The language is Benjamin in high form, mobile and punning (the page/leaf device works far better in French — and is that a pastry joke in there?), a shifting self-reference which at once displays and disguises the connection between one figure and the next, real and painted skies, domes over the reading room or the arcades, a final uncertainty about the final subject of the sentence...here the elusive experience of tracking thought in spiraling flight, the presence of Benjamin's thinking which makes of him a poet.
The painted dome of sky in the library is actually nine domes, designed by Henri Labrouste, hovering at an implausible height above the reading room, which therefore has a sense both of massive volume and extraordinary gravity. Stilted and quiet, it's a bit hard to match up with the commodity-bustle of the arcades. For linguistic source, one searches through time, alights upon this from Berlin Childhood Around 1900: "later in the year, a dusty canopy of leaves brushed up against the wall of the house a thousand times a day, the rustling of the branches initiated me into a knowledge to which I was not yet equal" (from the section titled "Loggias"). The dusty canopy returns decades later as the blanket ceiling, dusty from the million de feuilles, associated still with a knowledge and understanding upon which it weighs.

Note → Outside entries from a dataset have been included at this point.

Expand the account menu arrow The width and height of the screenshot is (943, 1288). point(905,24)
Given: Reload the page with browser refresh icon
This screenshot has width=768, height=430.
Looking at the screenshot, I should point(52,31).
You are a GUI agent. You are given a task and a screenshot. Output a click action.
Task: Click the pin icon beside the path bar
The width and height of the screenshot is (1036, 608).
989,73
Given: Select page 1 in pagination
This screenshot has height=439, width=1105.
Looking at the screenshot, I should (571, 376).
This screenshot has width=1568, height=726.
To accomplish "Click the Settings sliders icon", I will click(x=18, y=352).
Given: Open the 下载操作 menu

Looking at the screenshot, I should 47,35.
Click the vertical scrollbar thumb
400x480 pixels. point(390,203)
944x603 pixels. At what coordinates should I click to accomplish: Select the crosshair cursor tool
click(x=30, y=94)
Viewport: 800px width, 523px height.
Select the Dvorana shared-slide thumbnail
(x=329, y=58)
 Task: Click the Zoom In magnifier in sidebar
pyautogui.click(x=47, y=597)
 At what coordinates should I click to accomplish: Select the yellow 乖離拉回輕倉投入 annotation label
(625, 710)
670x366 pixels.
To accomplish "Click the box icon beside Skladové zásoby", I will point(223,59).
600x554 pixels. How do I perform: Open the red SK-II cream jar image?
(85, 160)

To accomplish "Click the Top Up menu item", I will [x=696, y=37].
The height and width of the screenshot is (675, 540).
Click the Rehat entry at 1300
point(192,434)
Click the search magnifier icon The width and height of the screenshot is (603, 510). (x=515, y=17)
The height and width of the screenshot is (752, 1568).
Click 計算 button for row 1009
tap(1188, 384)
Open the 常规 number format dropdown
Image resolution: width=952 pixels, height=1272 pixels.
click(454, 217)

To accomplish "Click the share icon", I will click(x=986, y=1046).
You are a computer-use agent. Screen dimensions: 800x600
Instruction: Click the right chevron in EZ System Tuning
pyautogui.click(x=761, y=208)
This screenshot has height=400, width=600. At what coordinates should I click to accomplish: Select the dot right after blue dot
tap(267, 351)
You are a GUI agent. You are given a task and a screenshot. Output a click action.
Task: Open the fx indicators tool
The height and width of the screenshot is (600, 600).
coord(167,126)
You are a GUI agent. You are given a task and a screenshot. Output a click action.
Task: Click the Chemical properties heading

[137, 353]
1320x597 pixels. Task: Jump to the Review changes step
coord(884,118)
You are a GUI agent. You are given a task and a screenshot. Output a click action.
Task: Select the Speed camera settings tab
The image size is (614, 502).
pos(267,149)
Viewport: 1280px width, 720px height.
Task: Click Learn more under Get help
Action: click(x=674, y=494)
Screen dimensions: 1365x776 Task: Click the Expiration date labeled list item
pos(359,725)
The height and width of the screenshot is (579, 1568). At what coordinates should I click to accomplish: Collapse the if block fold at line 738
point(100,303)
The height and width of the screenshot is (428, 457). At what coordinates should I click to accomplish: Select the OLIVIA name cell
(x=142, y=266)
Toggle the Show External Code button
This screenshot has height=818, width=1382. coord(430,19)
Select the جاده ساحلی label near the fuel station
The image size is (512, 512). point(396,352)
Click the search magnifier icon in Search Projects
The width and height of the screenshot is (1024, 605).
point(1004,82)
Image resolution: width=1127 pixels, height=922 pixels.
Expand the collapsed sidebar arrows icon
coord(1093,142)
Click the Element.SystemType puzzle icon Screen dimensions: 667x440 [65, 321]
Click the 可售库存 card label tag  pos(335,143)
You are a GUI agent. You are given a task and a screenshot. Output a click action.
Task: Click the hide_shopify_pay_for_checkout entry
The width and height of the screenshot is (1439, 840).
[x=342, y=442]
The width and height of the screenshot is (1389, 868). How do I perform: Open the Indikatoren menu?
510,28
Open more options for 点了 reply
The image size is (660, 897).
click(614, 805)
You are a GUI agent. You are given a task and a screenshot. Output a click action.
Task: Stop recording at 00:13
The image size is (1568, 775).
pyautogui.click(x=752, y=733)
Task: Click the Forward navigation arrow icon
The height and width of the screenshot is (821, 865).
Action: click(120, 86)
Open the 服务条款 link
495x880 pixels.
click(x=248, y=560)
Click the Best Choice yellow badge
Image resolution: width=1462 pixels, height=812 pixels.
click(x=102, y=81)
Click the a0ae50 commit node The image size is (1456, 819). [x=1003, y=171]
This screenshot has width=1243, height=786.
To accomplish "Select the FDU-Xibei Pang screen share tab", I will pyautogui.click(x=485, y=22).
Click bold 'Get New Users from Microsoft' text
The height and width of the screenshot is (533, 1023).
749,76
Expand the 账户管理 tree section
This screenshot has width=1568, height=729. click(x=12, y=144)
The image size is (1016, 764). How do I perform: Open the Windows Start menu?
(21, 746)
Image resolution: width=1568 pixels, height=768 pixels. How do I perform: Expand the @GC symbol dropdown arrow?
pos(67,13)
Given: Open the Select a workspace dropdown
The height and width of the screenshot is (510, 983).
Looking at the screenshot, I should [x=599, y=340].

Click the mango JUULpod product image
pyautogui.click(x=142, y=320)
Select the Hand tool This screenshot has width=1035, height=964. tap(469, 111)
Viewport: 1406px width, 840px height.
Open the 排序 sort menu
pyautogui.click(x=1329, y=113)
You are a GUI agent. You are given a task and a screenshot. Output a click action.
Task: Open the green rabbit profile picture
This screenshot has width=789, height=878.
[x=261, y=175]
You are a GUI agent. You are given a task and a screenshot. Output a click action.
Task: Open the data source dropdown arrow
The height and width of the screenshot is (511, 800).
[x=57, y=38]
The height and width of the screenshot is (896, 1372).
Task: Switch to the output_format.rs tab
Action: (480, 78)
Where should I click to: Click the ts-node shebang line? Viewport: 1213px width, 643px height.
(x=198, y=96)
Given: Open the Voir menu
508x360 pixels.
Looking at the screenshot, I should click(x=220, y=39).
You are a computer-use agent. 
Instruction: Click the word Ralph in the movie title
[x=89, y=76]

One must in fact know the territory to see that his reference ("The painted summer sky which looks down from the arcades into the reading room") is not a forced metaphor to link one space to another, succeeding on some figural aptness. Rather it's a metonymy, or even literal: the reading room where he did his work, and the arcades where the flanêurs set about their own projects, are no more linked by concept than by geography. The reading room, one discovers on a visit to the old library, opens directly onto the Galerie Colbert across the narrow Rue Vivienne. A true adjacency; they do indeed peer into each other's faces. The Passages Vivienne and Choiseul are a leaf's blow away.